**GIVEN EXERCISE**
Pick out every line in the items below that contains the word "green".

**INFORMATION SHOWN**
=-=-=-=-=
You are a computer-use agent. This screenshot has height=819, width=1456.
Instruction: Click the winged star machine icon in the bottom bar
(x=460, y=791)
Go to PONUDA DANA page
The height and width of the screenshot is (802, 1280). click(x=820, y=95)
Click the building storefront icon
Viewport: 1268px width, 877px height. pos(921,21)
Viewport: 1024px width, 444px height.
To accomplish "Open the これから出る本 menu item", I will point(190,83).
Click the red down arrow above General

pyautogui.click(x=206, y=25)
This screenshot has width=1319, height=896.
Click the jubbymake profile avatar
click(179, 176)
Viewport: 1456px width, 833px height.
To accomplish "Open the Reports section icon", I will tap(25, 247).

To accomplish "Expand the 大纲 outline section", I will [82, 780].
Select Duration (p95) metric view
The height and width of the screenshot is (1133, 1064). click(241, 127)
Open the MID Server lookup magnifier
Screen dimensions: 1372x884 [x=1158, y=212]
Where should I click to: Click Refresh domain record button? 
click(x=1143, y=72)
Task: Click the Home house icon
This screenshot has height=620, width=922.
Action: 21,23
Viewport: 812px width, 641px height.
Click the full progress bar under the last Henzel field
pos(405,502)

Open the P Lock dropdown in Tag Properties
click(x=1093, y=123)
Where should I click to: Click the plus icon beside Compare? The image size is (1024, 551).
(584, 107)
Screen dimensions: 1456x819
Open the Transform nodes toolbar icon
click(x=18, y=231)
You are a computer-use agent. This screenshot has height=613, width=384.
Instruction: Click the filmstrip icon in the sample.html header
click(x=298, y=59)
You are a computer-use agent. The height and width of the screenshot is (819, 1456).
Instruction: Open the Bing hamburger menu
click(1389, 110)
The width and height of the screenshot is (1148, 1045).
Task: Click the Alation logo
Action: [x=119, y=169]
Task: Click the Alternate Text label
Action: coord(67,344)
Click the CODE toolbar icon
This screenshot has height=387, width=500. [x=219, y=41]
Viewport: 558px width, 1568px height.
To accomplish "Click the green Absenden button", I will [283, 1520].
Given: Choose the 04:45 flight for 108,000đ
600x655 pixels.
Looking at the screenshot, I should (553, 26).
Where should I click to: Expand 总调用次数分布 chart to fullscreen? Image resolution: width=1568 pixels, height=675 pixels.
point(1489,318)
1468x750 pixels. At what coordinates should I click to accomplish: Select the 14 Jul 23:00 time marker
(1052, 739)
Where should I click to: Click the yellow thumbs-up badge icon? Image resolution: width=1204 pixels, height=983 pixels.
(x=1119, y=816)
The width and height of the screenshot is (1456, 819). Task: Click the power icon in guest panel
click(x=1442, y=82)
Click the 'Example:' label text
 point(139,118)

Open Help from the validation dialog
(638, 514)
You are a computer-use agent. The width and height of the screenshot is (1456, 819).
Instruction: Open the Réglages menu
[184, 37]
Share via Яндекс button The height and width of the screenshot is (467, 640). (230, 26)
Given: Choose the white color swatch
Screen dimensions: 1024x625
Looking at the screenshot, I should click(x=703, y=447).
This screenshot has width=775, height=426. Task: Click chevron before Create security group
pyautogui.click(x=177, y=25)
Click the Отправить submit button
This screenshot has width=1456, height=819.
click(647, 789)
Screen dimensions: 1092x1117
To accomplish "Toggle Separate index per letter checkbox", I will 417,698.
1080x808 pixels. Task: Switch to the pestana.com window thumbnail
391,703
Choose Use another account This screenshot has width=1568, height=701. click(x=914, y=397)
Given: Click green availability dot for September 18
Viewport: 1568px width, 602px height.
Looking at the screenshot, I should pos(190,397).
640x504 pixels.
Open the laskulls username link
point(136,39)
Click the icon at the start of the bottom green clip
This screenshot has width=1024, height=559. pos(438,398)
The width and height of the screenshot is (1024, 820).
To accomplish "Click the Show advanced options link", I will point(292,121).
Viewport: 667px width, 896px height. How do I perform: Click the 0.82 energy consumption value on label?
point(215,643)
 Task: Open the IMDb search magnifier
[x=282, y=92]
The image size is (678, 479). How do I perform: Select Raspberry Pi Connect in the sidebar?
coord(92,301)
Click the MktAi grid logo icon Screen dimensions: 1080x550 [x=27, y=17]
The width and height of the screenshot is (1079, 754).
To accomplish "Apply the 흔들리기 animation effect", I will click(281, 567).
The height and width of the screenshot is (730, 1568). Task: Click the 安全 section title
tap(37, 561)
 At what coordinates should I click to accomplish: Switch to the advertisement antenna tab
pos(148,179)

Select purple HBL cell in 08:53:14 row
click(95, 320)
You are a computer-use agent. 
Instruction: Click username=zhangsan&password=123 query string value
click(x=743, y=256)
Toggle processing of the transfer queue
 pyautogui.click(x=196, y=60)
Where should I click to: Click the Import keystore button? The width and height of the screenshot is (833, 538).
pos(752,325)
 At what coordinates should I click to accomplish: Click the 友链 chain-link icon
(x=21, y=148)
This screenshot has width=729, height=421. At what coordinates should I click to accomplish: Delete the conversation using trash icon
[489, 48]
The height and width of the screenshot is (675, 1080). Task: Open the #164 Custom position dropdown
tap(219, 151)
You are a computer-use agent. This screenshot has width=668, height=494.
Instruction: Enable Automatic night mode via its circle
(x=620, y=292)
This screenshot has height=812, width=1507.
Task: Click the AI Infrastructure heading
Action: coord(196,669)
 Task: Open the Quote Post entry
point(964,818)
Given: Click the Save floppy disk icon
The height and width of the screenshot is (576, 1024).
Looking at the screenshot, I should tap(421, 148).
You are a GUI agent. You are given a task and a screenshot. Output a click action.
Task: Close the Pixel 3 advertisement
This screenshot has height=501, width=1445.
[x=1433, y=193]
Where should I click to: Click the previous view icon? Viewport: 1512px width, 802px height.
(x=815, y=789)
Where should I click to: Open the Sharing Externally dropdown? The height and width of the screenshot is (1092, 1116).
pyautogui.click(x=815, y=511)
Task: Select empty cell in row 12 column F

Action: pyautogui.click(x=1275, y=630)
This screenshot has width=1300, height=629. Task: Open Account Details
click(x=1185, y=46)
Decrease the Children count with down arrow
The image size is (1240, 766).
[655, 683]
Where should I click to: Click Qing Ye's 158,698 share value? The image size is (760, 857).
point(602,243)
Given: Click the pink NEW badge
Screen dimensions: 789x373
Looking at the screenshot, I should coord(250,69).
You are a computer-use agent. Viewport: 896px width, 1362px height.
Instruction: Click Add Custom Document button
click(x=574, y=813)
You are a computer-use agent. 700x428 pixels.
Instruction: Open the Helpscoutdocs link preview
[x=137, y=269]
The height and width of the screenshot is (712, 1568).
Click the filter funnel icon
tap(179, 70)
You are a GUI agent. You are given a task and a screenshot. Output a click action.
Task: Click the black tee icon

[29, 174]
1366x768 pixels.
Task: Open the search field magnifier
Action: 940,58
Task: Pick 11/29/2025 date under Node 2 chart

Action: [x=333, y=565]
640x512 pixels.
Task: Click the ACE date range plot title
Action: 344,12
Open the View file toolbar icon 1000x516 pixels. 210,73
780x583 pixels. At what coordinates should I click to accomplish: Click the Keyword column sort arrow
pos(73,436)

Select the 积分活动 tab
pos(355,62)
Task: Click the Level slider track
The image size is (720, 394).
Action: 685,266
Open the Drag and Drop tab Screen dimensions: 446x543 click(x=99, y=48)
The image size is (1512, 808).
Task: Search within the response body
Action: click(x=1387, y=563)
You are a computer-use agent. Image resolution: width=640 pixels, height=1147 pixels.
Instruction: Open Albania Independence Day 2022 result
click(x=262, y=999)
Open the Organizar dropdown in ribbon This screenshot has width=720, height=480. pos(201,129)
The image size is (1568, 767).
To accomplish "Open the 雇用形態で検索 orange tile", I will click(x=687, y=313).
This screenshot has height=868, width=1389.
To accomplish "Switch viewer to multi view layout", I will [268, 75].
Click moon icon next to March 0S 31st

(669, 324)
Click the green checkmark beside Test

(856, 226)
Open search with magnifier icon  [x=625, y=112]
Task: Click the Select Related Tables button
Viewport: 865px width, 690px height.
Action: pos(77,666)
=-=-=-=-=
**RIGHT ANSWER**
To accomplish "Click the green Absenden button", I will [283, 1520].
Given: Click green availability dot for September 18
Click the icon at the start of the bottom green clip
Click the green checkmark beside Test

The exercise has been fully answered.